Bep Voskuijl died in Amsterdam on 6 May 1983, due to a traumatic aortic rupture. She was 63 years old. In an article in Dutch national newspaper De Telegraaf, Miep Gies was quoted, stating that "the special thing about Bep was that she was so humble. She was heroic without bravura, simply assumed that the hiders in the Annex must be helped. For her, that wasn't a difficult choice to make."

==Biography==
In 2015, the Belgian journalist Jeroen De Bruyn and Joop van Wijk, Bep Voskuijl's youngest son, released their biography Bep Voskuijl, het zwijgen voorbij. Een biografie van de jongste helpster van het Achterhuis. They were the first ones to provide in-depth information on Bep Voskuijl's life, such as her aid to the people in the Secret Annex, her relationship with Anne Frank and her postwar life, which was highly influenced by her war past. In Belgium and the Netherlands, the biography received much media attention, mainly because the authors claimed that Bep's sister Nelly (1923–2001) could be seen as a suspect of the betrayal of the Secret Annex. According to De Bruyn and van Wijk, Nelly worked for the Germans during the war and had several German soldiers among her friends. She also had a relationship with an Austrian non-commissioned officer.

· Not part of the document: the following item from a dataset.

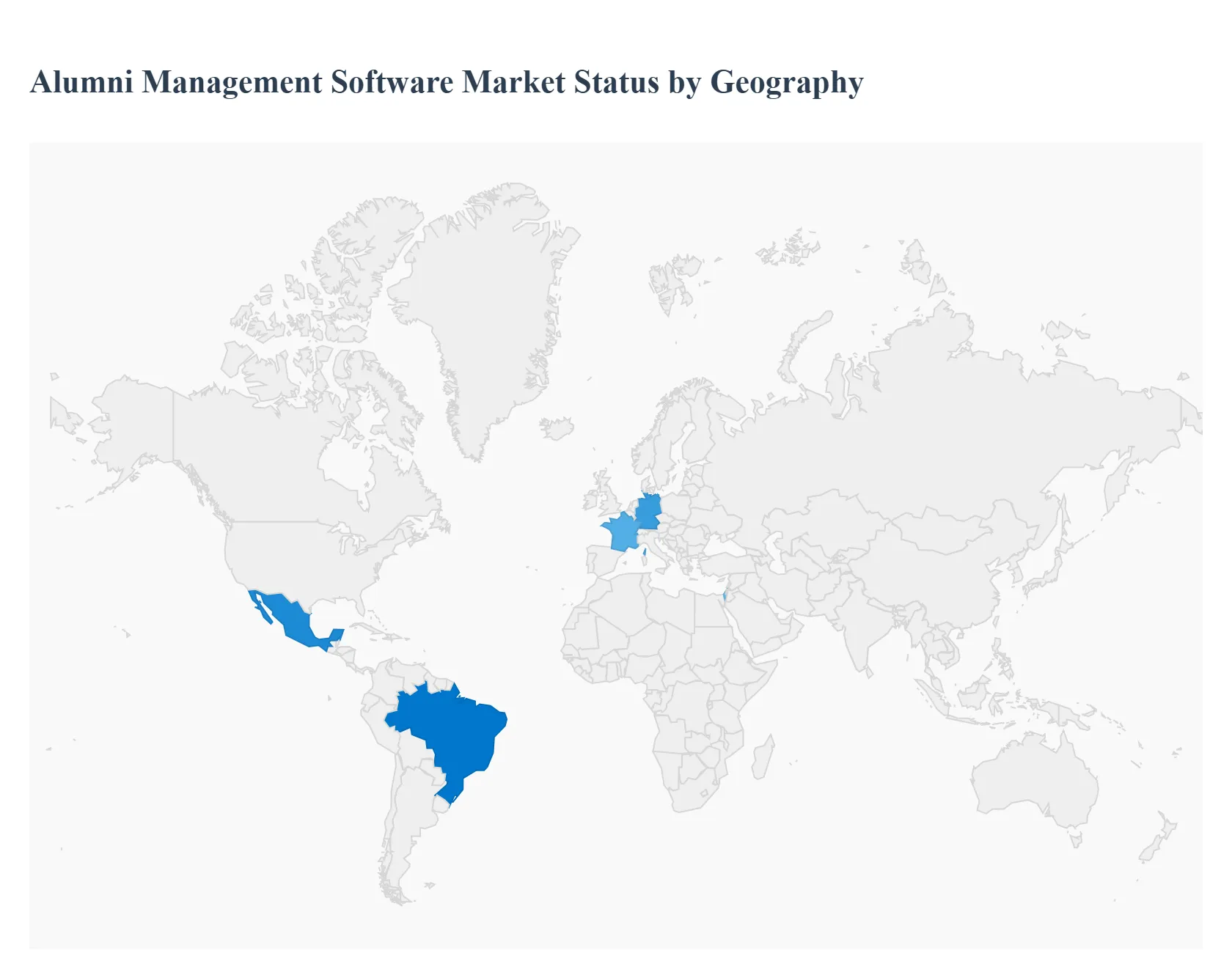This screenshot has height=956, width=1232.
Task: Select Iceland on the map
Action: point(557,427)
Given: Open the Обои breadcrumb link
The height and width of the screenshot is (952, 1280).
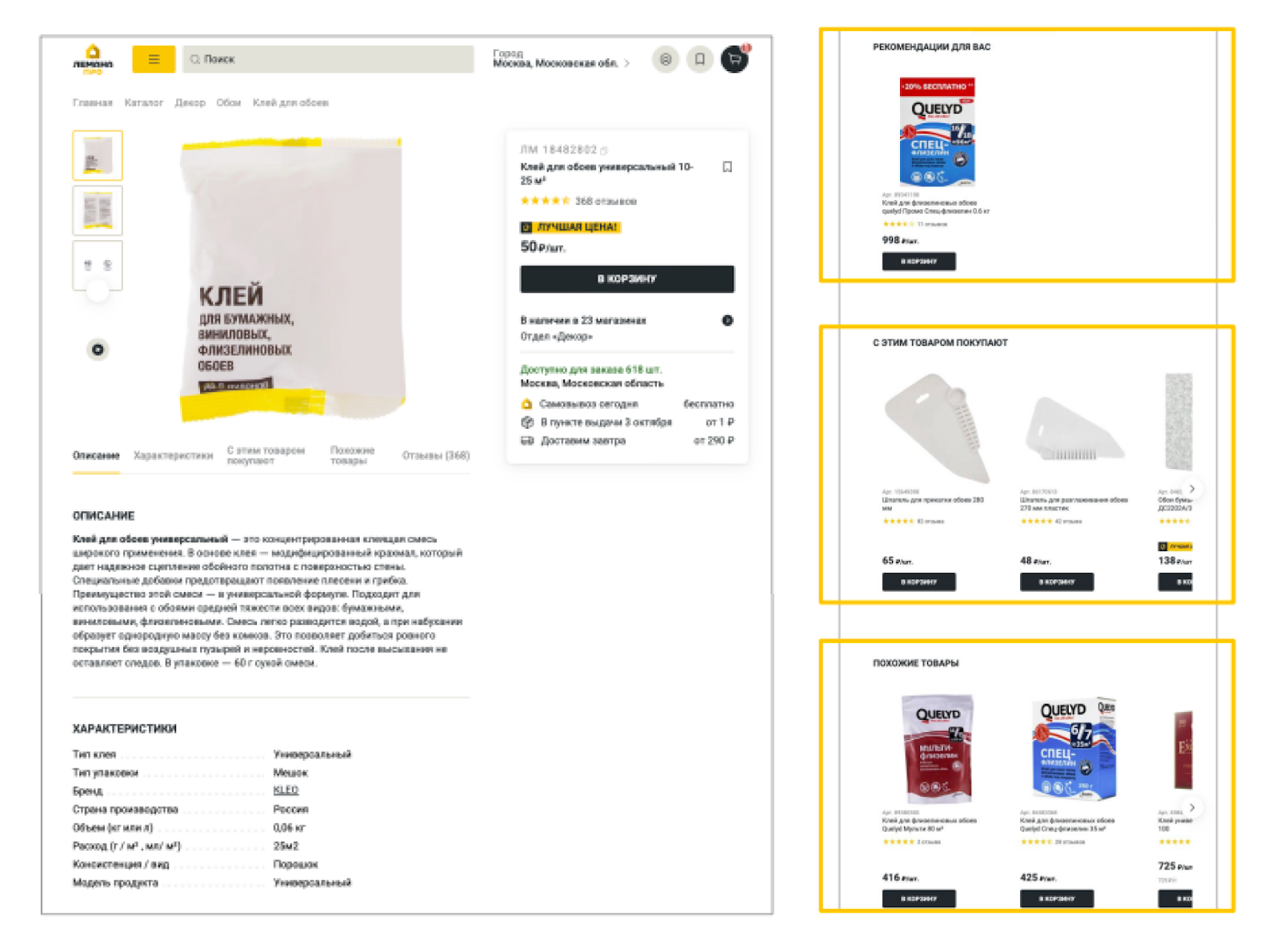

According to Bertus Hulsman, Bep's former fiancé, who was interviewed by the authors, Nelly knew that her father and sister hid Jews. The authors underline that Karl Silberbauer, the SS man who arrested the people of the Secret Annex, later claimed that the infamous call to the Germans was made by a female. They find it curious that Bep was strongly convinced of stockroom manager Willem van Maaren's guilt, but changed her mind and even refused to cooperate with the new investigation when Simon Wiesenthal tracked down Silberbauer in 1963. After this period, Bep started avoiding the media.